The standard form of a parabola that opens horizontally is given by $$(y-k)^2 = 4p(x-h)$$, where $$(h,k)$$ represents the coordinates of the vertex.
By comparing our derived equation, $$(y-2)^2 = 4(x+3)$$, with the standard form, we can identify the values of $$h$$ and $$k$$.
Here, $$h = -3$$ and $$k = 2$$.
Therefore, the vertex of the parabola is located at the point $$(-3, 2)$$.

**step6** Determining the value of 'p'

In the standard form $$(y-k)^2 = 4p(x-h)$$, the term $$4p$$ represents four times the focal length. This value helps determine the distance from the vertex to the focus and to the directrix.
From our equation $$(y-2)^2 = 4(x+3)$$, we directly see that $$4p$$ corresponds to 4.
Thus, $$4p = 4$$.
Dividing both sides by 4, we find the value of $$p$$:
$$p = 1$$
This value is crucial for locating the focus and the directrix.

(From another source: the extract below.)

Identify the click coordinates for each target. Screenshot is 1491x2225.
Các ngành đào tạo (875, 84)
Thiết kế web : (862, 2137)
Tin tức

**step7** Finding the focus

For a parabola in the standard form $$(y-k)^2 = 4p(x-h)$$, which opens horizontally, the focus is located at the coordinates $$(h+p, k)$$.
Using the values we have determined: $$h = -3$$, $$k = 2$$, and $$p = 1$$.
Substitute these values into the formula for the focus:
Focus $$ = (-3+1, 2) = (-2, 2)$$.

**step8** Determining the axis of symmetry

Since the parabola is in the form $$(y-k)^2 = 4p(x-h)$$, it opens horizontally. This means its axis of symmetry is a horizontal line that passes through the vertex.
The equation of the axis of symmetry for such a parabola is $$y = k$$.
Using the value of $$k = 2$$, the axis of symmetry for this parabola is $$y = 2$$.

**step9** Calculating the directrix

For a parabola opening horizontally, defined by the standard form $$(y-k)^2 = 4p(x-h)$$, the directrix is a vertical line. Its equation is given by $$x = h-p$$.
Using the values we have found: $$h = -3$$ and $$p = 1$$.
Substitute these values into the directrix equation:
$$x = -3-1$$
$$x = -4$$
Therefore, the directrix of the parabola is the line $$x = -4$$.